The bank’s loans more than doubled to 2.1 billion in the first half of 2021 from 1.0 billion in 2015, Scope noted. With capitalization levels estimated at 35%, very high compared to its peers, the lender’s equity and reserves stood at around 871 million euros in the first half of 2021.
The BSTDB, which supports economic development and regional cooperation in the Black Sea region, has recently expanded its activities and is relying on an upcoming capital increase later in 2022 to support further loan growth, with 245 million euros to be paid between 2023 and 2030.
“Scope therefore expects shareholders to contribute at least €60 million in additional capital in 2023-24, which will help offset the financial impact of the Russia-Ukraine crisis,” the agency said.
Scope added that any delay in the planned capital increase or any sign of weakening shareholder commitment to the bank from Russia, EU and/or NATO member states would be negative in terms of credit. However, financial and political support for the bank allowing it to play a role in post-conflict reconstruction would prove positive for credit.

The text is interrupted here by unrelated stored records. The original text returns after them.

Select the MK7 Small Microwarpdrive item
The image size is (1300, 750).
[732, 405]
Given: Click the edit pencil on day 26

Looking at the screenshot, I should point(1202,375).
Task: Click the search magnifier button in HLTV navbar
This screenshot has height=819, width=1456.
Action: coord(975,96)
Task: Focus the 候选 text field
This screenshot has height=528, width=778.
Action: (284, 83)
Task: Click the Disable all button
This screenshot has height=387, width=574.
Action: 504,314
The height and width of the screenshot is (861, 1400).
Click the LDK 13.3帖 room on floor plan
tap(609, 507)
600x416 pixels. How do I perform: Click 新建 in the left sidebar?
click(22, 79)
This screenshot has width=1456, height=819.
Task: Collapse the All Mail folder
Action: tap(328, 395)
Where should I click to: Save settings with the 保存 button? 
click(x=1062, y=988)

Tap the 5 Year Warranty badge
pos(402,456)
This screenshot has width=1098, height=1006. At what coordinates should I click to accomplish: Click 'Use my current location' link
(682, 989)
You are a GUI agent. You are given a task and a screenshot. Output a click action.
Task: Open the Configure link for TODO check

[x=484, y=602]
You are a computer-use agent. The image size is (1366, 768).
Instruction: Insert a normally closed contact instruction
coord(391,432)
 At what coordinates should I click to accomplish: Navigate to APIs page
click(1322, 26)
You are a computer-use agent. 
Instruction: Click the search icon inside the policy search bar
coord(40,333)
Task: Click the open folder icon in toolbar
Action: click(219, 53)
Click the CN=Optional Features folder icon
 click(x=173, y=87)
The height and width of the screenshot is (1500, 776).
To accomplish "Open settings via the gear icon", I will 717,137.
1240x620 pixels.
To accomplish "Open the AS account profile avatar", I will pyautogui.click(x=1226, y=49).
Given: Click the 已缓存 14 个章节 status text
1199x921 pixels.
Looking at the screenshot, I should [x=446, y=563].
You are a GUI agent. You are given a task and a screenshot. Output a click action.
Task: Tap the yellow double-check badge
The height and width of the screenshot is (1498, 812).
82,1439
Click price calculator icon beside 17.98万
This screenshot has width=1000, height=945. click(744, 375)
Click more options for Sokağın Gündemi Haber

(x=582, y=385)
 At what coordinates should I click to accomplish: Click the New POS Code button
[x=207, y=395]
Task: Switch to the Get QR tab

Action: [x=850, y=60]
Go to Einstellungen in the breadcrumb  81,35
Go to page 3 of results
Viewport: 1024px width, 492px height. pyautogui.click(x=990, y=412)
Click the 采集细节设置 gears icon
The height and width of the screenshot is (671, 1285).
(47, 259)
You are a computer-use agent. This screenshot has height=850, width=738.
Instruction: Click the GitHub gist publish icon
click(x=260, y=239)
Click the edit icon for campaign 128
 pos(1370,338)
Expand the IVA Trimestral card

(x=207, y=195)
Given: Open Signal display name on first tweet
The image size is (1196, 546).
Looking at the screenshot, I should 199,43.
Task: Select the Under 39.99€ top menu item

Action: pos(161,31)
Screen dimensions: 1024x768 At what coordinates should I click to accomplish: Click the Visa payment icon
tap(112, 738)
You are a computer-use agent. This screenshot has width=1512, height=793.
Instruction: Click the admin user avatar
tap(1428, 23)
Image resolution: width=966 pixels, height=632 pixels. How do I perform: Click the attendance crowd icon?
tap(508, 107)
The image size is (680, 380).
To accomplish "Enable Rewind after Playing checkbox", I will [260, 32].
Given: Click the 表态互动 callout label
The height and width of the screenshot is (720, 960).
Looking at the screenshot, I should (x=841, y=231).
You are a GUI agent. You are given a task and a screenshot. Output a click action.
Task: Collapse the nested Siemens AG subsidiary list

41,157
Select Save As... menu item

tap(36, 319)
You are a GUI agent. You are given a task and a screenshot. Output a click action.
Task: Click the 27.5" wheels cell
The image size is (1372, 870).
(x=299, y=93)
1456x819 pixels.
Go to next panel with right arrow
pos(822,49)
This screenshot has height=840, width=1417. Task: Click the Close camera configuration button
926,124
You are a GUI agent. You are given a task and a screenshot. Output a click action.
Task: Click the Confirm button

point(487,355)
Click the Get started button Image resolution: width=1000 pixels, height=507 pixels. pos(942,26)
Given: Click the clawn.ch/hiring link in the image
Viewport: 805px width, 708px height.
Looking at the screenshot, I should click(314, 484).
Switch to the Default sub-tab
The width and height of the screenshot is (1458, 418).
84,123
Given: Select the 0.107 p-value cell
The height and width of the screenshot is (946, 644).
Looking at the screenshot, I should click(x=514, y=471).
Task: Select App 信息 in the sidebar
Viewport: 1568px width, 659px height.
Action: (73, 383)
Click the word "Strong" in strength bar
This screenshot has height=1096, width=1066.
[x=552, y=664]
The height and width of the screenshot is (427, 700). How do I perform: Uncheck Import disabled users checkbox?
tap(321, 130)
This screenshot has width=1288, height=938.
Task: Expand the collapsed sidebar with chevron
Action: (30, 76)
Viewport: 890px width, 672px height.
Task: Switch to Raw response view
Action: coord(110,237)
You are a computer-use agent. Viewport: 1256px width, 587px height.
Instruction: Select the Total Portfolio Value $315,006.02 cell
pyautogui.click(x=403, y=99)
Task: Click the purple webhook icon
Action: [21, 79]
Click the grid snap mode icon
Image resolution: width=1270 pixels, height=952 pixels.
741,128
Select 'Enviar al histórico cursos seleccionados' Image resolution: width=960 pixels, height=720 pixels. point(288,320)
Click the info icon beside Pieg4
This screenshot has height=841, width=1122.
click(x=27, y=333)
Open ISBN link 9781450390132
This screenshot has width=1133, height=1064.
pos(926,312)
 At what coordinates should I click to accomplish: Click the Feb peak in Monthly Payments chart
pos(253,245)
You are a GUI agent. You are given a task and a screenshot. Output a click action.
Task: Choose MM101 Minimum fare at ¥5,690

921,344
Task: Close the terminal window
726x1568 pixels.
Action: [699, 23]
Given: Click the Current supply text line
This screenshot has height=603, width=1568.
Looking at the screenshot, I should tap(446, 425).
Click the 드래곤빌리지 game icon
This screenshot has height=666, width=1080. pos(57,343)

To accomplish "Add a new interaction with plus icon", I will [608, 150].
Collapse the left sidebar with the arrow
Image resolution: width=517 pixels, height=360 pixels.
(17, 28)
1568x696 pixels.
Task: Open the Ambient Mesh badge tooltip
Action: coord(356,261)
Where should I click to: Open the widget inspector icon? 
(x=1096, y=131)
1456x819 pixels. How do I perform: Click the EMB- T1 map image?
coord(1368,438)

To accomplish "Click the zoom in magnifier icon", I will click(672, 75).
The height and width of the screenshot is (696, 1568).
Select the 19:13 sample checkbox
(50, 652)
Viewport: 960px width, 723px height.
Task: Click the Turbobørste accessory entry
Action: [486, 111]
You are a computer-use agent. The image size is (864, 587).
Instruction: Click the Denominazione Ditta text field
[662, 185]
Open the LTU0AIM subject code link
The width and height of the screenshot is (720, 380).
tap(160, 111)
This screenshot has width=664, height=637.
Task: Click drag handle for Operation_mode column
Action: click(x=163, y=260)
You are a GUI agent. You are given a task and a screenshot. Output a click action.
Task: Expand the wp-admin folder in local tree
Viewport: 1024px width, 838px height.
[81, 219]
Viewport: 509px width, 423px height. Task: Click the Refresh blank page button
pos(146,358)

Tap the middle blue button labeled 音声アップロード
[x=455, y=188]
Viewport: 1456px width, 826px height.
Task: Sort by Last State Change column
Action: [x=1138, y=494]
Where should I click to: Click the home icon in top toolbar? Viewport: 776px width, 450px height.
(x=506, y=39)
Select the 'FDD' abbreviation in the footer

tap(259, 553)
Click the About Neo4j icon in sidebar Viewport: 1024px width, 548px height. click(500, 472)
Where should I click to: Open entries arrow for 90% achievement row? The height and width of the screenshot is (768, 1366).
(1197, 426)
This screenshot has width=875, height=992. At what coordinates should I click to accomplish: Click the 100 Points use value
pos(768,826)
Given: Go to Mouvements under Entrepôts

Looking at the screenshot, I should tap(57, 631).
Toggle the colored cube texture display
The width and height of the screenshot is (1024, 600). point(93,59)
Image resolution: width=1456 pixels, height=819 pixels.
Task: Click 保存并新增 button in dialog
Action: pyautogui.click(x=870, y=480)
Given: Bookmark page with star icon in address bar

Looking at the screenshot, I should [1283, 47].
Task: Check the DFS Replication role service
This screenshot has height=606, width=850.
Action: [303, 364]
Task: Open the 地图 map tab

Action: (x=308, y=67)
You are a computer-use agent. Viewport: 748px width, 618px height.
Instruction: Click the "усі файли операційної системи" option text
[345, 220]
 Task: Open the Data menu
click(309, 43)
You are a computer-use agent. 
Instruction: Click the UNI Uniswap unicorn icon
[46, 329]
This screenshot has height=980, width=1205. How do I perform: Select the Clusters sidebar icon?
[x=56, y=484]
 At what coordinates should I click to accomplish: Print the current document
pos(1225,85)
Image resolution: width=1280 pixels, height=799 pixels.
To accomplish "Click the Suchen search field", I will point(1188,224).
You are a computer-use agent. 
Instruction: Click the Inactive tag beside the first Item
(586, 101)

In a comment on Monday, Scope pointed out that no BSTDB shareholder has so far indicated an intention to leave the bank and that the lender is considered to have preferred creditor status.
“The continued support and preferential treatment of all of its shareholder governments, including Russia, where around 20% of the bank’s loans are disbursed, remains critical to the bank’s credit rating,” Scope concluded.
Last week, the BSTDB announced that Standard & Poor’s Global Ratings (S&PGR) had downgraded its long and short-term credit ratings of foreign and local currency issuers on the BSTDB from A/A-2 to A/A- 1, with a negative outlook.
Early last month, Moody’s also downgraded the bank’s long-term issuer rating from A2 to Baa1.